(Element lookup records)
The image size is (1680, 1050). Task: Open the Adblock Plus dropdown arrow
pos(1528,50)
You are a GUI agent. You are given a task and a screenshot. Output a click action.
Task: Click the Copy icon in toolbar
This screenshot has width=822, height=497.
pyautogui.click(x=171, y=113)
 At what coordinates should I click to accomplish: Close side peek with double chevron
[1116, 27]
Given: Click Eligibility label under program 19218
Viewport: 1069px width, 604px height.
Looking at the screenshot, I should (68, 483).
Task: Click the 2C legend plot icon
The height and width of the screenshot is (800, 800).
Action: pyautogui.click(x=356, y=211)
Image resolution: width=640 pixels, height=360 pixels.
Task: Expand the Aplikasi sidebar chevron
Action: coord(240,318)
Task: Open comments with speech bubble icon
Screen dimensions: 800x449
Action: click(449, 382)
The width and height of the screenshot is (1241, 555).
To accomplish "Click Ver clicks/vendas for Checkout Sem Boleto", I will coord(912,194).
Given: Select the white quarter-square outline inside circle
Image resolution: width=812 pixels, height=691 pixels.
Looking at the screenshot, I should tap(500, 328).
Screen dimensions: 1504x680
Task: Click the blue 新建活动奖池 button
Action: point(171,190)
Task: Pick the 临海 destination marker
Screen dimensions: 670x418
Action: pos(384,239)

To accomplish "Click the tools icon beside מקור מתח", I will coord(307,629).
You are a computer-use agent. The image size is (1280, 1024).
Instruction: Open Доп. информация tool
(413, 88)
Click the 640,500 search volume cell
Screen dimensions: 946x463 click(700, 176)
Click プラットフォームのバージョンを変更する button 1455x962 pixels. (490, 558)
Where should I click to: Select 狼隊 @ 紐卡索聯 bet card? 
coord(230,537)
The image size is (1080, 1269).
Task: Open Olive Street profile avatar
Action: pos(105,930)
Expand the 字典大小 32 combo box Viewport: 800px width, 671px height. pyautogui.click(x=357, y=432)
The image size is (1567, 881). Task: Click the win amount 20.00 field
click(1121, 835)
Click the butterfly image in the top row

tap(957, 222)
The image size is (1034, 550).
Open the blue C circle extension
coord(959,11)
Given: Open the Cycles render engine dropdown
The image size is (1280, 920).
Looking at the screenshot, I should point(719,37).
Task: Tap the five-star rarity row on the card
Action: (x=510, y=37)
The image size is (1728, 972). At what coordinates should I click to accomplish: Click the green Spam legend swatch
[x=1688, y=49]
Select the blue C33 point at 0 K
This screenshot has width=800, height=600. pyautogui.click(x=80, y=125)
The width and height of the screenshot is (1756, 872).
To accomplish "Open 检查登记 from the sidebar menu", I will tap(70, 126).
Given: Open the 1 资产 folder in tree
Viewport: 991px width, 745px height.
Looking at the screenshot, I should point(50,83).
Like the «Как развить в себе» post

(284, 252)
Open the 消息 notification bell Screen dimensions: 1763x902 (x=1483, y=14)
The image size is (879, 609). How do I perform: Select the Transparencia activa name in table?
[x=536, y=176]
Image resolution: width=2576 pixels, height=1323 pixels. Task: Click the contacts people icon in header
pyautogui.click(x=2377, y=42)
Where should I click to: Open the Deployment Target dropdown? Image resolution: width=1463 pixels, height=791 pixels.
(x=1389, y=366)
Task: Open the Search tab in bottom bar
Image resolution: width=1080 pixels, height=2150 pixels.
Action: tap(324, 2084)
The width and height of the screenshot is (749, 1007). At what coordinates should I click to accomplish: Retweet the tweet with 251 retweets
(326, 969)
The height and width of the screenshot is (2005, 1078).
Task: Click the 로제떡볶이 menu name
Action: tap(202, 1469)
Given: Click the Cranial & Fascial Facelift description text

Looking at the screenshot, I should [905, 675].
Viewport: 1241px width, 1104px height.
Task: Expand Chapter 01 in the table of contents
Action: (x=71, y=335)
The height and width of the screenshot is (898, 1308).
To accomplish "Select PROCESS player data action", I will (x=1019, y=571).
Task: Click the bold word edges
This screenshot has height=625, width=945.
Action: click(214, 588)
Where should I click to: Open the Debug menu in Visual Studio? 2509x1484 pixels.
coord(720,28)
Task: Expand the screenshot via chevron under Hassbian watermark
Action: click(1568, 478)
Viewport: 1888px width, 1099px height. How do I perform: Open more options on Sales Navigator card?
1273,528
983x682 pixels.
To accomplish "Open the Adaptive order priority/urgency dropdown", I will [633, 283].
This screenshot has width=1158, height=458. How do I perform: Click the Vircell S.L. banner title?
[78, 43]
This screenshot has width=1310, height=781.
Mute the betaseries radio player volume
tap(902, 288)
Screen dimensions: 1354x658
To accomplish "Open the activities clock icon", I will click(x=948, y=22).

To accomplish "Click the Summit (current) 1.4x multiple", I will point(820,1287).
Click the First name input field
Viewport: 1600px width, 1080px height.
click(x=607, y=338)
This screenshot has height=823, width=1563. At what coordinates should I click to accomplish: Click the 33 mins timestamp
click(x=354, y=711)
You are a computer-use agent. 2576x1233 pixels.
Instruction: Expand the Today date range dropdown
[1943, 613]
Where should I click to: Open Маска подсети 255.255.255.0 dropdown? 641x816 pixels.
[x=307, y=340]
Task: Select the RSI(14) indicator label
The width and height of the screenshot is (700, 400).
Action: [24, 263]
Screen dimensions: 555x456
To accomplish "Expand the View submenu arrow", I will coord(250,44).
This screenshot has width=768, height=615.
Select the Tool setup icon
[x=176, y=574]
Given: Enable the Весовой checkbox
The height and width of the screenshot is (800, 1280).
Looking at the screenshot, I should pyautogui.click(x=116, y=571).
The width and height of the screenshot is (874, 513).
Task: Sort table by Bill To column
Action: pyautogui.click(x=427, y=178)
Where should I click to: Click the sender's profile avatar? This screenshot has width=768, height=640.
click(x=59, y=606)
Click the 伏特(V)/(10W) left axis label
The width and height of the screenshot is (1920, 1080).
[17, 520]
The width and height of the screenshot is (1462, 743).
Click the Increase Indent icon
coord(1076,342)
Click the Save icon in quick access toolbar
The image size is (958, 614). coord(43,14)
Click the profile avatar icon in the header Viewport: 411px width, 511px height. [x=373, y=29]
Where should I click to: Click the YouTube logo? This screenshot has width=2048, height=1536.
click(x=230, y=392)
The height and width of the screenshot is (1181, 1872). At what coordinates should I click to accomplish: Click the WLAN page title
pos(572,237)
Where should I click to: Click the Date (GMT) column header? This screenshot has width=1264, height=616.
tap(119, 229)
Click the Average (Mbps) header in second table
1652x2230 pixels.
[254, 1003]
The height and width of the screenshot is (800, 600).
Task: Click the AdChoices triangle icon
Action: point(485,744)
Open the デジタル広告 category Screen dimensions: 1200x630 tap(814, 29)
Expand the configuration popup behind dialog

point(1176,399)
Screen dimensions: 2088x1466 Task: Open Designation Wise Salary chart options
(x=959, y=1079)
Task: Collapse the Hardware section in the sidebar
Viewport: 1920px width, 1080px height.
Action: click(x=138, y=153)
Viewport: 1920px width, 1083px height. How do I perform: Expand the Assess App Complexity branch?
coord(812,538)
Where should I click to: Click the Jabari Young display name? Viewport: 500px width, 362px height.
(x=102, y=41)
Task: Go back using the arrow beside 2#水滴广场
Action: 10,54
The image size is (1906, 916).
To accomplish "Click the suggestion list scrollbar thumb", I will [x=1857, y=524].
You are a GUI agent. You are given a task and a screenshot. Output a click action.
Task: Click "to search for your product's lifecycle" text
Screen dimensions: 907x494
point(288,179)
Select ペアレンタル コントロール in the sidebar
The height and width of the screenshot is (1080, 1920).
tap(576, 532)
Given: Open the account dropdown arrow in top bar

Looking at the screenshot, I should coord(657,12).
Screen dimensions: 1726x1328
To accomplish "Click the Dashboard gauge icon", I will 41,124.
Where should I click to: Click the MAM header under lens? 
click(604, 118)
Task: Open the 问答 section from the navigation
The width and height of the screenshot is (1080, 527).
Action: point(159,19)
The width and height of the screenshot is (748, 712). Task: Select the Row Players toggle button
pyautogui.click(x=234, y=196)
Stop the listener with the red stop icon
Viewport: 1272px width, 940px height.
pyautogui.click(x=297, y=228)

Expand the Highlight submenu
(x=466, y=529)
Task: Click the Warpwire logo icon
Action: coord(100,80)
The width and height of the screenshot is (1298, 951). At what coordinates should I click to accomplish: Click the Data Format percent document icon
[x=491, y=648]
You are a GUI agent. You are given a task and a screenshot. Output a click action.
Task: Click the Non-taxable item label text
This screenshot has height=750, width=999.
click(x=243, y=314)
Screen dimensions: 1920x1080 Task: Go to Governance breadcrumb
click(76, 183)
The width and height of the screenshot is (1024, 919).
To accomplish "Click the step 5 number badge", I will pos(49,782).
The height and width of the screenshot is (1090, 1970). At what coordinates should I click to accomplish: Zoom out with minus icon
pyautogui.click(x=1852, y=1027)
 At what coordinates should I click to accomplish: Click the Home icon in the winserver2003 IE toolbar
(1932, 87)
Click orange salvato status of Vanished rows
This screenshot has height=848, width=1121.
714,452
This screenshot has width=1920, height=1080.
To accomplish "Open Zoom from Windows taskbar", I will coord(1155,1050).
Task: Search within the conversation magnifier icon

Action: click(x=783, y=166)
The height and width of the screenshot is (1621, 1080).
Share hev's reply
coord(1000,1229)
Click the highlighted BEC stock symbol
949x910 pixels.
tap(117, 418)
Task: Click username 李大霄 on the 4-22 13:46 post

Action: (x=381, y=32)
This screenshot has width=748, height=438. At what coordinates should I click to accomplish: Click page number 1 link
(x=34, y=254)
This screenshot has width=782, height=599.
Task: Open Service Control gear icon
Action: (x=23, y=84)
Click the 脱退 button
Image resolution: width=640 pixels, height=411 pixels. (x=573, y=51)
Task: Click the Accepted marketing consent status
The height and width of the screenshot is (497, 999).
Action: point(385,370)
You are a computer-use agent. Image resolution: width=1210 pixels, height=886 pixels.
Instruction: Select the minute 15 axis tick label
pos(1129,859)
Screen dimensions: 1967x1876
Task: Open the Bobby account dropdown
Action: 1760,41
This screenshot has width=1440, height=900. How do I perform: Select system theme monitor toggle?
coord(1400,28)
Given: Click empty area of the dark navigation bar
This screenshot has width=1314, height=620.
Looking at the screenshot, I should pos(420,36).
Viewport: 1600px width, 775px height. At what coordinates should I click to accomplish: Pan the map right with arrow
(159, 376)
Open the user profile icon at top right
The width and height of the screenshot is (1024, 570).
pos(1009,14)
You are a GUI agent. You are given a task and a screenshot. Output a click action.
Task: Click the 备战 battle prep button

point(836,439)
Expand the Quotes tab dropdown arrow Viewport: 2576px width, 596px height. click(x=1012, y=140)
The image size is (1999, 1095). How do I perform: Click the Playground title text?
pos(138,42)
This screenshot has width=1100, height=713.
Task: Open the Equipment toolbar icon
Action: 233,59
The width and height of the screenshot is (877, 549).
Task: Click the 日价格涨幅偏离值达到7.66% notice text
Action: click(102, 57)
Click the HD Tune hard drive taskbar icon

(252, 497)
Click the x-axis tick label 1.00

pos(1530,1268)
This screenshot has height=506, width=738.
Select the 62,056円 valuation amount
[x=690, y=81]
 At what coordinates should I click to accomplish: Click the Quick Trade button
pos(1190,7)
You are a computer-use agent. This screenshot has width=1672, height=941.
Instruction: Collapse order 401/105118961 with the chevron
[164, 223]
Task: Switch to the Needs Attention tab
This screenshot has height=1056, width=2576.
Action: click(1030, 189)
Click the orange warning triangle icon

# WRITTEN TASK
Rewrite the material from the start through the line containing "Action: coord(240,318)", substituting "Paste icon" for "Copy icon" and leaving everything else unchanged.

# SOLUTION
The image size is (1680, 1050). Task: Open the Adblock Plus dropdown arrow
pos(1528,50)
You are a GUI agent. You are given a task and a screenshot. Output a click action.
Task: Click the Paste icon in toolbar
This screenshot has width=822, height=497.
pyautogui.click(x=171, y=113)
 At what coordinates should I click to accomplish: Close side peek with double chevron
[1116, 27]
Given: Click Eligibility label under program 19218
Viewport: 1069px width, 604px height.
Looking at the screenshot, I should (68, 483).
Task: Click the 2C legend plot icon
The height and width of the screenshot is (800, 800).
Action: pyautogui.click(x=356, y=211)
Image resolution: width=640 pixels, height=360 pixels.
Task: Expand the Aplikasi sidebar chevron
Action: coord(240,318)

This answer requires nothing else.